Die Wissenschaftler zeigen sich überzeugt, dass das Bewusstsein in der Bevölkerung über den gesundheitlichen Nutzen von Klimaschutzmaßnahmen entscheidend zu einer raschen Reduktion der Treibhausgasemissionen beitragen könnte. Bisher seien die gesundheitlichen Auswirkungen der Klimakrise in der EU-Politik vernachlässigt worden. Außerdem sei es wichtig, Maßnahmen gegen Falschinformationen über Ursachen und Folgen des Klimawandels zu ergreifen, die den politischen Handlungswillen zu untergraben drohten, heißt es in dem Bericht.

Keine Inseln der Seligen

„Umwelt beeinflusst Gesundheit maßgeblich“, hatte erst vor wenigen Tagen der Titel einer Aussendung der Ärztekammer Wien gelautet. „Die Auswirkungen der Klimakrise mit ihren direkten und indirekten Zukunftsfolgen wie Artensterben, unfaire Nutzung allgemeiner Ressourcen, Flucht und Migration vor Umweltverschmutzung sowie Zerstörung des Lebensraums sind auch im Gesundheitsbereich bereits deutlich spürbar“, hieß es darin.
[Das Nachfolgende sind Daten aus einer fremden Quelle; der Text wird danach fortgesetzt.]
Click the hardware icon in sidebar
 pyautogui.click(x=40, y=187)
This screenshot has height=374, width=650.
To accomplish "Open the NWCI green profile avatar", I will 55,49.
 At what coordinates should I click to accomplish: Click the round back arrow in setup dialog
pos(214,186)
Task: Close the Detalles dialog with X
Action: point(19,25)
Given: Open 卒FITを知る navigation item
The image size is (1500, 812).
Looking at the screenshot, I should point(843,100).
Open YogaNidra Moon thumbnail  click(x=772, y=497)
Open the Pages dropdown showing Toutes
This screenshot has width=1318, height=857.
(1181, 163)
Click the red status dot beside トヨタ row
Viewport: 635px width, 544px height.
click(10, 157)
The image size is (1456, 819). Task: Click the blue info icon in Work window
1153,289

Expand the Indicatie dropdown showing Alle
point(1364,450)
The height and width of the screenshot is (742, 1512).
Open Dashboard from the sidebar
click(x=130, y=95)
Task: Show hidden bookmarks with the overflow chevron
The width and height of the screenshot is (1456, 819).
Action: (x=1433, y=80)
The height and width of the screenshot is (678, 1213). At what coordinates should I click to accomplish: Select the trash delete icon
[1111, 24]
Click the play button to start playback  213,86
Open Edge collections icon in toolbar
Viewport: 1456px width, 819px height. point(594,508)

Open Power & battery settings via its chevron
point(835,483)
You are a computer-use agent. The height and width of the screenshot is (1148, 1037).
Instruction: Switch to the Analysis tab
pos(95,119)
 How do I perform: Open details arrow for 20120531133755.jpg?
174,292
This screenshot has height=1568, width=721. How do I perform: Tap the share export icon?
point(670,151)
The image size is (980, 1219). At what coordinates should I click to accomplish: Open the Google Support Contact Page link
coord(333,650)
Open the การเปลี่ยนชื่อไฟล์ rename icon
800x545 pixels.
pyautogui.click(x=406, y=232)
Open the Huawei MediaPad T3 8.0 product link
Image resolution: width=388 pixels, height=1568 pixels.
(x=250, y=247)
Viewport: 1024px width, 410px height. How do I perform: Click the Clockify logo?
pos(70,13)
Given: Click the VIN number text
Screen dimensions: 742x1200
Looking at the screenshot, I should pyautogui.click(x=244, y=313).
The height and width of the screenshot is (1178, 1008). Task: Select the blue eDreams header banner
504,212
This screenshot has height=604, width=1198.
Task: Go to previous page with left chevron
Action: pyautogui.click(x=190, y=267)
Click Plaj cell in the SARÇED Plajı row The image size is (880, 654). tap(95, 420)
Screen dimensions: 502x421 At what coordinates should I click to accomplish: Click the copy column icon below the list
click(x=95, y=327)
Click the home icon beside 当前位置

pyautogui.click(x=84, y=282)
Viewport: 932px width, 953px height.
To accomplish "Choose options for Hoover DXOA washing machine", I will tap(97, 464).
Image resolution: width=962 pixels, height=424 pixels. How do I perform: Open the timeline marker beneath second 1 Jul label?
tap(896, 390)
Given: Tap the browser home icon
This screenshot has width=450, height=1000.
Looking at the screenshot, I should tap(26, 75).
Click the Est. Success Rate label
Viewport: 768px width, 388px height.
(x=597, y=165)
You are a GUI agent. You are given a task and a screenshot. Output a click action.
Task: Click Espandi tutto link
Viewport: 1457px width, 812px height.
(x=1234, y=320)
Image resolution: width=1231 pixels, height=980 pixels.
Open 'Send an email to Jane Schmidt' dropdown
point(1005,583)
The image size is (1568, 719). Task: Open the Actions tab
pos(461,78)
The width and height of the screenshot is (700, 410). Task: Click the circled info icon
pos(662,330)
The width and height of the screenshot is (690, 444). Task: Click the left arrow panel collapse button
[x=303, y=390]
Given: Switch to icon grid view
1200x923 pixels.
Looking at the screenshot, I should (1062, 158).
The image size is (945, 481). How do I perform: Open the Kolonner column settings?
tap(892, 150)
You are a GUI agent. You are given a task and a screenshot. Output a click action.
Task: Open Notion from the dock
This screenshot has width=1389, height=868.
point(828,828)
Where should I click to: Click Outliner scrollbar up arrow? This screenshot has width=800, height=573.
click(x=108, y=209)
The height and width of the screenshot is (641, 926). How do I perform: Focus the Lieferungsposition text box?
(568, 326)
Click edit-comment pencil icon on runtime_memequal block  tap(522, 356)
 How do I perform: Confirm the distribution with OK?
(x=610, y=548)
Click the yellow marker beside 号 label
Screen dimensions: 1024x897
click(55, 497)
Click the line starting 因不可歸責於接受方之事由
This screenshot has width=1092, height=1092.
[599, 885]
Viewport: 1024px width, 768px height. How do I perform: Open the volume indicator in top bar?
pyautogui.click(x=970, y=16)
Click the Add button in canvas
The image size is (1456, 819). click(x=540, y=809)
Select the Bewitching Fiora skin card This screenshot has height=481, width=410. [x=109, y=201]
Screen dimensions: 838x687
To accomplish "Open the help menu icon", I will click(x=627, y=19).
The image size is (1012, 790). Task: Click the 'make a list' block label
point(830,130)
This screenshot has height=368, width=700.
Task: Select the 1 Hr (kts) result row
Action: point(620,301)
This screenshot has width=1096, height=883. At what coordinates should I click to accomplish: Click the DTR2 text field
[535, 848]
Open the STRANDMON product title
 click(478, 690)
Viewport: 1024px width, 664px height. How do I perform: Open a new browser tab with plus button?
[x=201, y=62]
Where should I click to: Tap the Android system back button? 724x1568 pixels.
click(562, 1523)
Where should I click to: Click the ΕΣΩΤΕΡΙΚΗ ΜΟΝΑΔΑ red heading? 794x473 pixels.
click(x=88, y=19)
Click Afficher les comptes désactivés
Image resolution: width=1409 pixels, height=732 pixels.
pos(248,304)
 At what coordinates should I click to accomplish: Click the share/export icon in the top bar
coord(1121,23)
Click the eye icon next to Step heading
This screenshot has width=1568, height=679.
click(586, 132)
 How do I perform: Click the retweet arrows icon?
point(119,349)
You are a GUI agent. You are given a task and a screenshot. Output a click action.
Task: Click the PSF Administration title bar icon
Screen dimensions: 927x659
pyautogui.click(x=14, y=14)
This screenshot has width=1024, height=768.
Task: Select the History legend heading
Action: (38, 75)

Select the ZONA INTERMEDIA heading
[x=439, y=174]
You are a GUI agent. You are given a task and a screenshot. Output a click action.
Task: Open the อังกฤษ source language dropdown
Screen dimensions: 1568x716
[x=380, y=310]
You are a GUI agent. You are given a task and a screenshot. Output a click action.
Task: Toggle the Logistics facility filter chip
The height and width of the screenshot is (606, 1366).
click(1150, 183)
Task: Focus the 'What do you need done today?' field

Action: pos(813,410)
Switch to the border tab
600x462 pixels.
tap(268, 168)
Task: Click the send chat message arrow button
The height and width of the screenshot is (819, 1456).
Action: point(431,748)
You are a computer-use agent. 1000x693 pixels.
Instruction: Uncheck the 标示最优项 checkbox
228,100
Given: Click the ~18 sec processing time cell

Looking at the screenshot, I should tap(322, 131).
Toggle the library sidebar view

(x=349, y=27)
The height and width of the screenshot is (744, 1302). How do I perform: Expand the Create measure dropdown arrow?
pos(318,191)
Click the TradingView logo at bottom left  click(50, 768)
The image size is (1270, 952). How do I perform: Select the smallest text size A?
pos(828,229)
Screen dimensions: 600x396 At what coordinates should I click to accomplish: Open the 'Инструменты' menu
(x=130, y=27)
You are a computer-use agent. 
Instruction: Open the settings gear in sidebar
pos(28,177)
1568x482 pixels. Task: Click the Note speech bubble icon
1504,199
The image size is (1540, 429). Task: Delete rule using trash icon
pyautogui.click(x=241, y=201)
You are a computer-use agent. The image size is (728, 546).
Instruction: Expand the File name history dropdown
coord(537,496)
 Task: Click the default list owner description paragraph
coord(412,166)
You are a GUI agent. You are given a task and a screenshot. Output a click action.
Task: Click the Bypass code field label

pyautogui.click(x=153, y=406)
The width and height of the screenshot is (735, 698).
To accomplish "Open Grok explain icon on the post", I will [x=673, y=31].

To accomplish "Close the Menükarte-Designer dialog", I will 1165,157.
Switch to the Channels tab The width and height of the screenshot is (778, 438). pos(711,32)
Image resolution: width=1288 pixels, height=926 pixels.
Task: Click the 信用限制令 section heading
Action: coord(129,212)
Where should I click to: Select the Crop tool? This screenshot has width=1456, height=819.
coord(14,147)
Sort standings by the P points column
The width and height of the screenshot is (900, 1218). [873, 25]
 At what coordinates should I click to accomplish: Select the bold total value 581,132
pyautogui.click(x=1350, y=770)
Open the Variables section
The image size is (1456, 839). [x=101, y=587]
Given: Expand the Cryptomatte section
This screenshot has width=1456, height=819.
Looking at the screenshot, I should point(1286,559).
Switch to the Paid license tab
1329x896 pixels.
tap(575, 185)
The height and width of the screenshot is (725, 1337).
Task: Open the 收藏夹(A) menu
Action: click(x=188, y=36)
„Wir verzeichnen in Österreich bereits mehr Hitze- als Verkehrstote, und Krankheitserreger, die es zuvor bei uns nicht gab, breiten sich in Mitteleuropa aus.“ Die globalen Auswirkungen auf den Gesundheitssektor seien „ungleich drastischer, da durch die Erderwärmung die Häufigkeit von Dürren, Flutkatastrophen und Wasserknappheit steigt“. Der Medizinerverband erinnerte explizit daran, dass „dieses Problem ‚auch Österreich betrifft‘“.